## Document segment
──────────
Till stripping costs, involving the removal of overburden material, are capitalized where the underlying ore will be extracted in future periods. The Company defers these till stripping costs and amortizes them on a unit of production basis as the underlying ore is extracted.

 Accounting Changes

In July 2006, The Accounting Standards Board ("AcSB") issued a replacement of the CICA Handbook Section 1506, "Accounting Changes". The new standard allows for voluntary changes in accounting policy only when they result in the financial statements providing reliable and more relevant information, requires changes in accounting policy to be applied retrospectively unless doing so is impracticable, requires prior period errors to be corrected retrospectively and calls for enhanced disclosures about the effects of changes in accounting policies, estimates and errors on the financial statements. The impact that the adoption of section 1506 will have on the Company's results of operations and financial condition will depend on the nature of future accounting changes.

Financial Instruments, Comprehensive Income (Loss) and Hedges

The Canadian Institute of Chartered Accountants ("CICA") issued Handbook Sections 3855, "Financial Instruments - Recognition and Measurement", 1530, "Comprehensive Income", 3861 "Financial Instruments - Disclosure and Presentation" and 3865, "Hedges". These new standards are effective for interim and annual financial statements relating to fiscal years commencing on or after October 1, 2006 and are adopted retrospectively without restatement; accordingly, comparative amounts for prior periods have not been restated. The Company adopted these new standards effective January 1, 2007. Effective December 1, 2006, the CICA issued Handbook Sections 3862 and 3863 which replaced Section 3861, "Financial Instruments - Disclosure and Presentation", and which became effective for the Company on January 1, 2008.

(a) Financial Instruments - Recognition and Measurement

Section 3855 prescribes when a financial instrument is to be recognized on the balance sheet and at what amount. It also specifies how financial instrument gains and losses are to be presented. This Section requires that:

• All financial assets be measured at fair value on initial recognition and certain financial assets to be  measured at fair value subsequent to initial recognition;

• All financial liabilities be measured at fair value if they are classified as held for trading purposes. Other financial liabilities are measured at amortized cost using the effective interest method; and

• All derivative financial instruments be measured at fair value on the balance sheet, even when they are part of an effective hedging relationship.
──────────
## Extracted information
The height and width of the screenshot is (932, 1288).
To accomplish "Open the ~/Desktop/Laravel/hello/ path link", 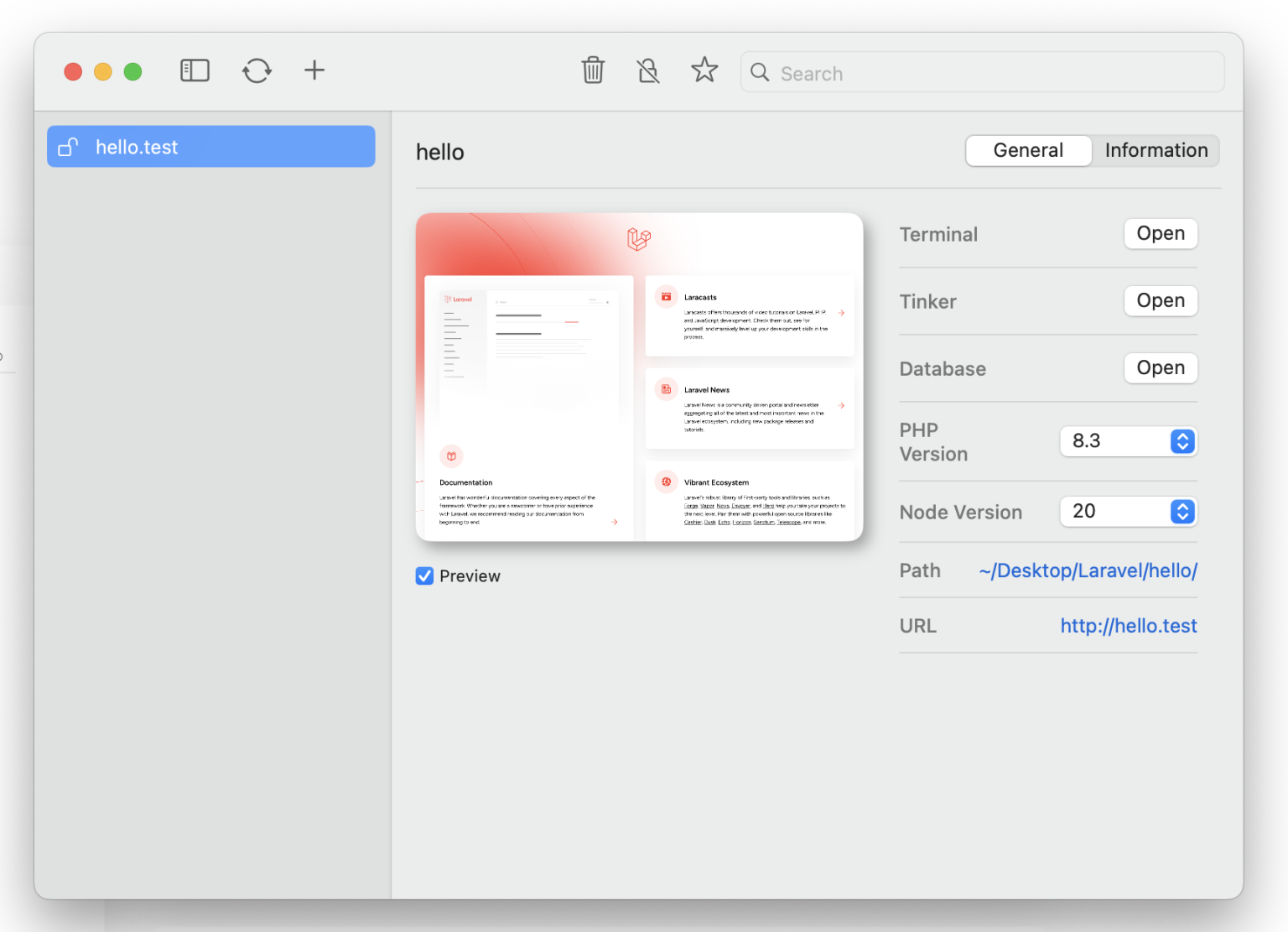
──────────
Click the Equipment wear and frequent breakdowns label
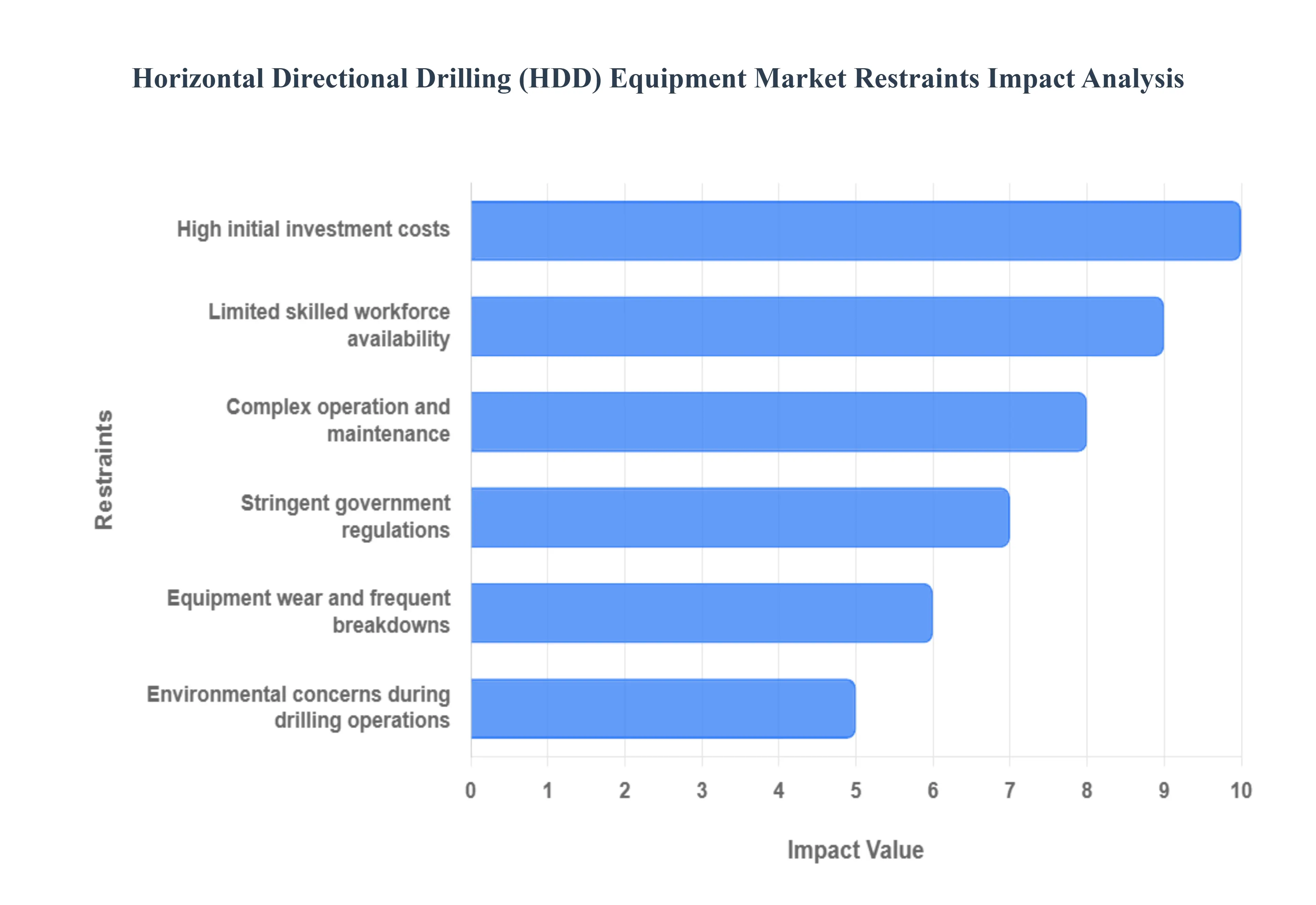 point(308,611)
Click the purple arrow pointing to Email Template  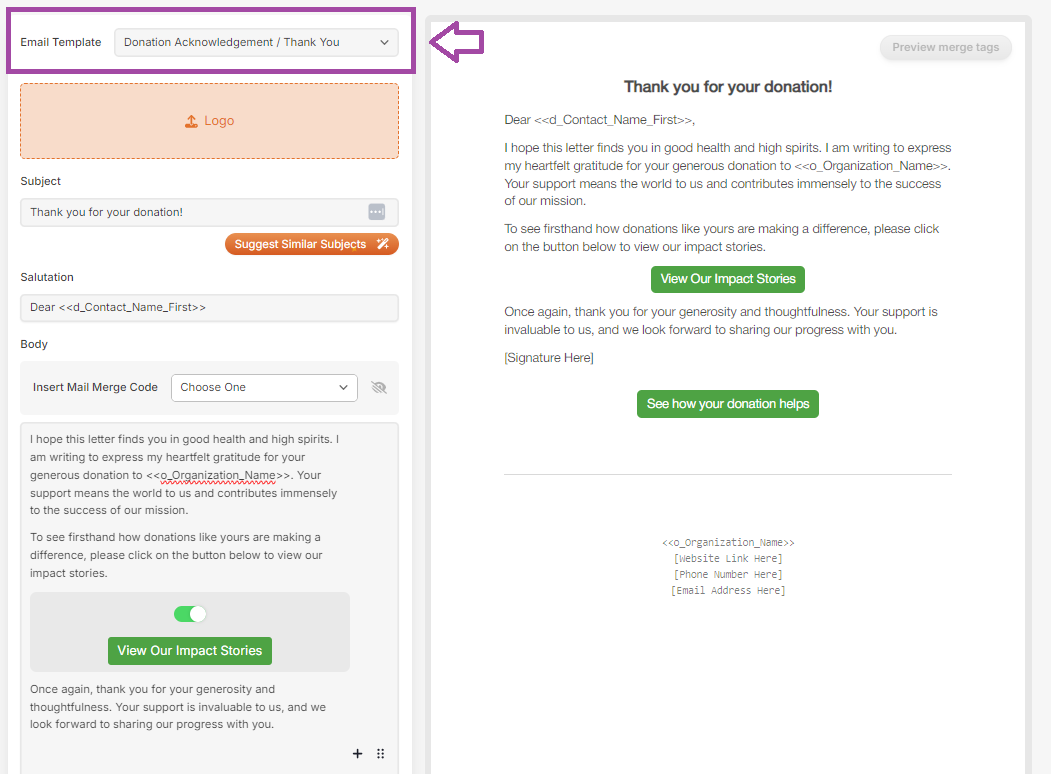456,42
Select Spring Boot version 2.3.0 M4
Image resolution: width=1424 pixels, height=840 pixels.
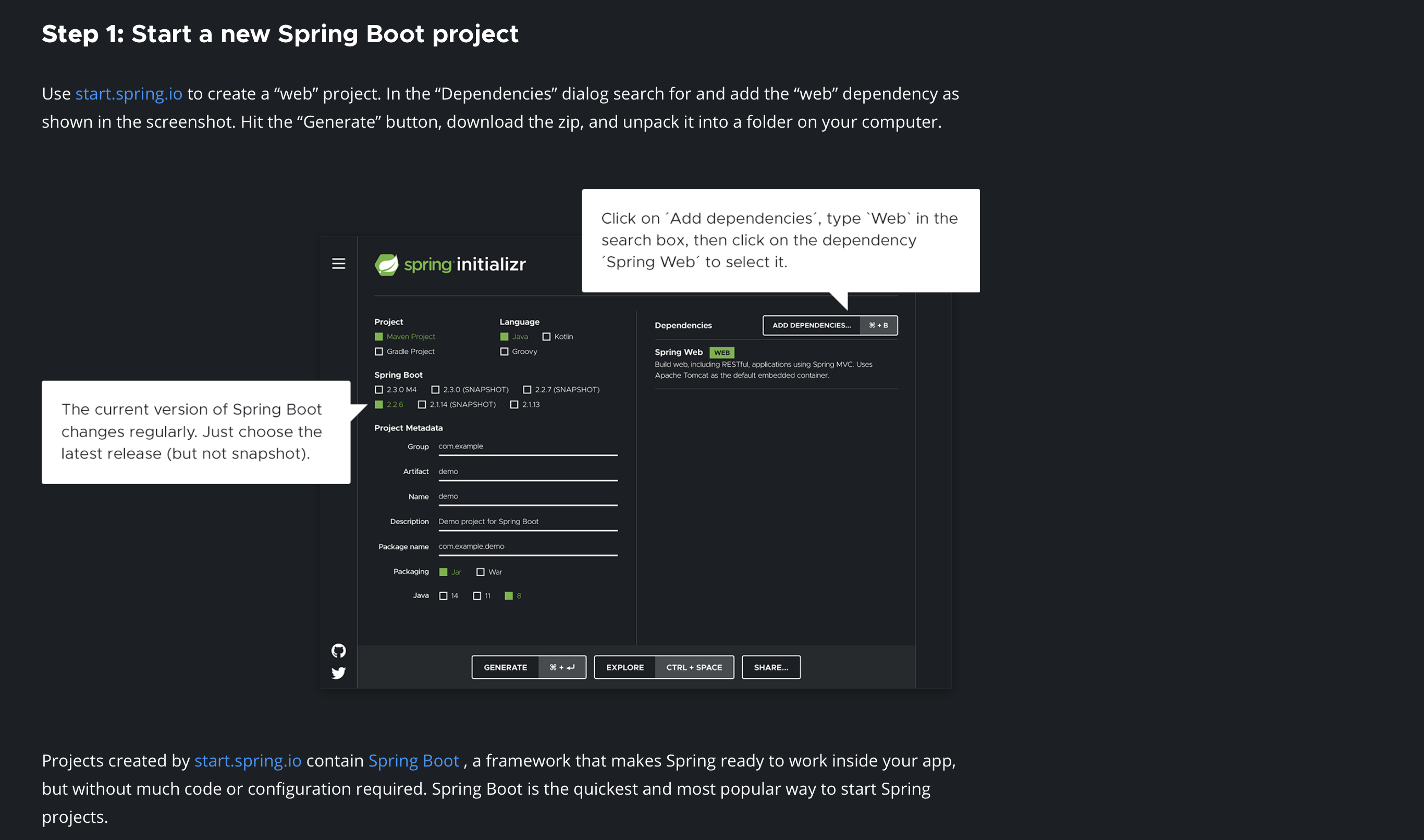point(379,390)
──────────
## Directives
**1.** Retype the passage in the accounting notes from "(a) Financial Instruments" up to and including "effective hedging relationship.".
**2.** In the accounting notes, on what date did the Company adopt the new standards on financial instruments, comprehensive income, and hedges?
**3.** Carry on the accounting notes from the point where they stop.

## Responses
**1.**
(a) Financial Instruments - Recognition and Measurement

Section 3855 prescribes when a financial instrument is to be recognized on the balance sheet and at what amount. It also specifies how financial instrument gains and losses are to be presented. This Section requires that:

• All financial assets be measured at fair value on initial recognition and certain financial assets to be  measured at fair value subsequent to initial recognition;

• All financial liabilities be measured at fair value if they are classified as held for trading purposes. Other financial liabilities are measured at amortized cost using the effective interest method; and

• All derivative financial instruments be measured at fair value on the balance sheet, even when they are part of an effective hedging relationship.

**2.** January 1, 2007

**3.**
(b) Comprehensive Income (loss)

Section 1530 introduces a new requirement to temporarily present certain gains and losses from changes in fair value outside net income. It includes unrealized gains and losses, such as: changes in the currency translation adjustment relating to self-sustaining foreign operations; unrealized gains or losses on available for- sale investments; and the effective portion of gains or losses on derivatives designated as cash flow hedges or hedges of the net investment in self-sustaining foreign operations.

The Company had no other comprehensive income or loss transactions during the years ended December 31, 2007 and 2008. Accordingly, a statement of comprehensive income has not been presented in the audited consolidated financial statements for the year ended December31,2008.

(c) Financial Statements and Non-Financial Derivatives

Handbook Sections 3862 and 3863 replace Handbook Section 3861, "Financial Instruments - Disclosure and Presentation", revising and enhancing its disclosure requirements, and carrying forward unchanged its presentation requirements. These new sections place increased emphasis on disclosures about the nature and extent of risks arising from financial instruments and how the entity manages those risks. The Company has included disclosures recommended by the new Handbook sections in Note 5(b) to the audited consolidated financial statements for the year ended December31, 2008.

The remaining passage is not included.